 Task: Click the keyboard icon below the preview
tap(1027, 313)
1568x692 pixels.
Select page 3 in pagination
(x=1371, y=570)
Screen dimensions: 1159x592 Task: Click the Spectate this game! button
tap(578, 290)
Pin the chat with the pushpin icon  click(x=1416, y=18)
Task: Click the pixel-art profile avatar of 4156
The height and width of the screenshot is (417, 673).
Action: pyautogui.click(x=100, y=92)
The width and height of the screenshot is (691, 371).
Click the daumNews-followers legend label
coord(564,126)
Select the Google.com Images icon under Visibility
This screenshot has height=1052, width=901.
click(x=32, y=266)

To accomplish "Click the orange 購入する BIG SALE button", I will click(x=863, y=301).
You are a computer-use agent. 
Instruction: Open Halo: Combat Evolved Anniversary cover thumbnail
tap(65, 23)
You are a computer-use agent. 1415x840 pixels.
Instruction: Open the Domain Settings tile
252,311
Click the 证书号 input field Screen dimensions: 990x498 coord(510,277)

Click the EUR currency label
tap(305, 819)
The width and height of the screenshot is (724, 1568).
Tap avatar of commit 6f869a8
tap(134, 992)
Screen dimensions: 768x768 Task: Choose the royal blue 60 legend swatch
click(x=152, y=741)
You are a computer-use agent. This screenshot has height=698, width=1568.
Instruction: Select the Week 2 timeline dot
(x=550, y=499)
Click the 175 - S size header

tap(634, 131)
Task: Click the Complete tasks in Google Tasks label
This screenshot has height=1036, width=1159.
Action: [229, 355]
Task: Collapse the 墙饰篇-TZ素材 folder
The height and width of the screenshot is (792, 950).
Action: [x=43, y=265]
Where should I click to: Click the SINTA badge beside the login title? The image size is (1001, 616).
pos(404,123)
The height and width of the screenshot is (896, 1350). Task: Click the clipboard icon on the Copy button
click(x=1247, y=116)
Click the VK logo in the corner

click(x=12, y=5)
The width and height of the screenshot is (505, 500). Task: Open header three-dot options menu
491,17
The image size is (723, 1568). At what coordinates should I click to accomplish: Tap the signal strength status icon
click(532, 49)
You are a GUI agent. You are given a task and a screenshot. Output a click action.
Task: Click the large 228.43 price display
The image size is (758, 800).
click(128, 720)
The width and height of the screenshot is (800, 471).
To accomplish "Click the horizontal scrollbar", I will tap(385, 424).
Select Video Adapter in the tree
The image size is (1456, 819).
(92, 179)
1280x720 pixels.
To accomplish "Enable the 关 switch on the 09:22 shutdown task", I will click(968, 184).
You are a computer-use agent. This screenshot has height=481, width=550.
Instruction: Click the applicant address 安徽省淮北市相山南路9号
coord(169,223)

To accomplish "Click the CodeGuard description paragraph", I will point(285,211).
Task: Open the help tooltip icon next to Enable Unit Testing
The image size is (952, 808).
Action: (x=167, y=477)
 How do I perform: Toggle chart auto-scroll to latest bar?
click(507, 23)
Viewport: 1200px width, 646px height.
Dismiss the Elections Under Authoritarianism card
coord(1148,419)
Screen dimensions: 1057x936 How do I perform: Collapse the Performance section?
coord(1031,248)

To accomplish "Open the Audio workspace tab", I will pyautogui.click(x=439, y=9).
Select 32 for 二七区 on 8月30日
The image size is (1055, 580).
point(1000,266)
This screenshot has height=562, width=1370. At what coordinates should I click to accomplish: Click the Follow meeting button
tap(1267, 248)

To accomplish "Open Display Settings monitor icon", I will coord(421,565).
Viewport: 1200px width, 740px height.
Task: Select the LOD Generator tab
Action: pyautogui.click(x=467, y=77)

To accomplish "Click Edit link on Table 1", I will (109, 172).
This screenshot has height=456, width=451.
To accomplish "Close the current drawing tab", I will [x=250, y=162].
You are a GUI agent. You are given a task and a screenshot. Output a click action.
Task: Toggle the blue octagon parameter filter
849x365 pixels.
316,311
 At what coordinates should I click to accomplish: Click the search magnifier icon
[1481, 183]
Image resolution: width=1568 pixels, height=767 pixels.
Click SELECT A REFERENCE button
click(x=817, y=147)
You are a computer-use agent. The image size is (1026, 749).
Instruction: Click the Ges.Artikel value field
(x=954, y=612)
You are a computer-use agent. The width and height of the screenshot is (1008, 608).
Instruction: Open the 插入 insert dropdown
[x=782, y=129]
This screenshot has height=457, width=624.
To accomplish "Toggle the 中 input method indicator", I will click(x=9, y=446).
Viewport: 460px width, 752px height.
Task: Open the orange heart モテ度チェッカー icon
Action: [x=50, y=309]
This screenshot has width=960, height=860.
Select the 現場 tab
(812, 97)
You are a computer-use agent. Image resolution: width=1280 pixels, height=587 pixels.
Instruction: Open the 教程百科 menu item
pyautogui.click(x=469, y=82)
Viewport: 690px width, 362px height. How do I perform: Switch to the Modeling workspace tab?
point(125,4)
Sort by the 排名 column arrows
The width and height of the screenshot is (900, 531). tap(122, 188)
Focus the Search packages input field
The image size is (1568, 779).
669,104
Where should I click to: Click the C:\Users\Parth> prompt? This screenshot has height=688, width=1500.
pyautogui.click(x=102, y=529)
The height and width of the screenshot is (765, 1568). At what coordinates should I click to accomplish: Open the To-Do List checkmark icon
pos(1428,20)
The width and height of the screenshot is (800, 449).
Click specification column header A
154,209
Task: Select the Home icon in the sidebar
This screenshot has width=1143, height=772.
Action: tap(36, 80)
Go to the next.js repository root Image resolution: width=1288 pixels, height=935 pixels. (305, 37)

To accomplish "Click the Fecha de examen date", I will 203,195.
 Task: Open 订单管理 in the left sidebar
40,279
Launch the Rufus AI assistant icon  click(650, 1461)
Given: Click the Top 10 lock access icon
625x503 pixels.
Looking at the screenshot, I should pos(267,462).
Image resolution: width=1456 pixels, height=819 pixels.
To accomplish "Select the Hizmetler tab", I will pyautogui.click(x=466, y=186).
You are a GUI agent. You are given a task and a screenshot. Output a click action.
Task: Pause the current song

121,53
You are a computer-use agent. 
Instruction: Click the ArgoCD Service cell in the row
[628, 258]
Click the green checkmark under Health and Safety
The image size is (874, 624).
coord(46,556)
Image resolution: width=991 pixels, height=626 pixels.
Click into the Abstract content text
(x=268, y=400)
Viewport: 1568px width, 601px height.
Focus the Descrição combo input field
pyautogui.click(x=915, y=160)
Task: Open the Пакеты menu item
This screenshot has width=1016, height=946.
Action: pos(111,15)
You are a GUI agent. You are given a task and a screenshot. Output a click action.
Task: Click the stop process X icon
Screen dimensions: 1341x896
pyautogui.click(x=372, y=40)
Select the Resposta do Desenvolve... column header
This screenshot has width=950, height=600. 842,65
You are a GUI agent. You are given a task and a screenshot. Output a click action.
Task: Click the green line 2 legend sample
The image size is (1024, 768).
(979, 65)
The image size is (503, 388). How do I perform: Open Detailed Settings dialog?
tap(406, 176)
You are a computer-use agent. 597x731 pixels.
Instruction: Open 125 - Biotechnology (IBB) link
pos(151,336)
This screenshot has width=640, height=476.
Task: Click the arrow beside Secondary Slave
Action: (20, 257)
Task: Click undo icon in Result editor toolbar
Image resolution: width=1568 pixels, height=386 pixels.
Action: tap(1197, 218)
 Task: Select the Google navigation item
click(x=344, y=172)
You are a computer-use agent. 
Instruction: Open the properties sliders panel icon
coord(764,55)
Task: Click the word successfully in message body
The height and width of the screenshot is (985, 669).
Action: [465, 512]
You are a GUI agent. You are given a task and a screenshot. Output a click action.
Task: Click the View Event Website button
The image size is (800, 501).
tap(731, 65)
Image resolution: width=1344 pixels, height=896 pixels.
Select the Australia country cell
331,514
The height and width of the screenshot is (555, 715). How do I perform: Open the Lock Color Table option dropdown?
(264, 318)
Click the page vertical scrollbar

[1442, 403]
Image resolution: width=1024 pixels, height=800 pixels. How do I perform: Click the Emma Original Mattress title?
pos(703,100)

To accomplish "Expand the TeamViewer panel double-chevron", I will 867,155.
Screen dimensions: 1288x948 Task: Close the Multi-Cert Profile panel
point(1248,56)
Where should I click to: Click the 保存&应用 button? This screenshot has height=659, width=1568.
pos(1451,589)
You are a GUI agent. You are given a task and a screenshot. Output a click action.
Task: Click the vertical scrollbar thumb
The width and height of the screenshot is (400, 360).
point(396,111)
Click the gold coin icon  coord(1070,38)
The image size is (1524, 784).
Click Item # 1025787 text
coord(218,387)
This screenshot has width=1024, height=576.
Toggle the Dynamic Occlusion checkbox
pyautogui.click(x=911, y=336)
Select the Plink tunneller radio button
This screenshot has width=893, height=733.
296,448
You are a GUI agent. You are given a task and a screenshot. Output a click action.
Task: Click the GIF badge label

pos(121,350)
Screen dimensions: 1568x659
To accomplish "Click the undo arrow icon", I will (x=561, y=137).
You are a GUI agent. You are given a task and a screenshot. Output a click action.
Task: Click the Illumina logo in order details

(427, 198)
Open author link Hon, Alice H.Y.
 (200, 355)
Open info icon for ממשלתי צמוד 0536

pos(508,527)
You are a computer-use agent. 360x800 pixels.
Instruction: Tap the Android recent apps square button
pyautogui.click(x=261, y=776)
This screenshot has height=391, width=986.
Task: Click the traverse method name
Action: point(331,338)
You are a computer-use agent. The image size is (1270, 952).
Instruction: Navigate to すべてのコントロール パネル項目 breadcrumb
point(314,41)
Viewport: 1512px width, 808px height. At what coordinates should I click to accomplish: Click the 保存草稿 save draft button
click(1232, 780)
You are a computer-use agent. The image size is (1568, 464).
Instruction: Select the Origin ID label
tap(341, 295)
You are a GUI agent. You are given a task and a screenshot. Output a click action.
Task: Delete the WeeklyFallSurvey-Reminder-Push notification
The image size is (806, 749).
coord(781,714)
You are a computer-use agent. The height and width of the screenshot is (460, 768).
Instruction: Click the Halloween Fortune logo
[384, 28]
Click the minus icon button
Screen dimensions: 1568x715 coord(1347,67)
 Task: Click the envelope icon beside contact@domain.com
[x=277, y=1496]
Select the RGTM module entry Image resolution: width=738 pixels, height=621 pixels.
════════════════════
§ **Aufgabendetails**
Ersetze „sidebar“ durch „navigation bar“ in dem Abschnitt, der mit der Zeile beginnt, die „The height and width of the screenshot is (765, 1568).“ enthält, und mit der Zeile endet, die „Action: tap(36, 80)“ enthält. Gib nur diese Zeilen wieder und lass alles andere unverändert.

§ **Erledigte Aufgabe**
The height and width of the screenshot is (765, 1568). At what coordinates should I click to accomplish: Open the To-Do List checkmark icon
pos(1428,20)
The width and height of the screenshot is (800, 449).
Click specification column header A
154,209
Task: Select the Home icon in the navigation bar
This screenshot has width=1143, height=772.
Action: tap(36, 80)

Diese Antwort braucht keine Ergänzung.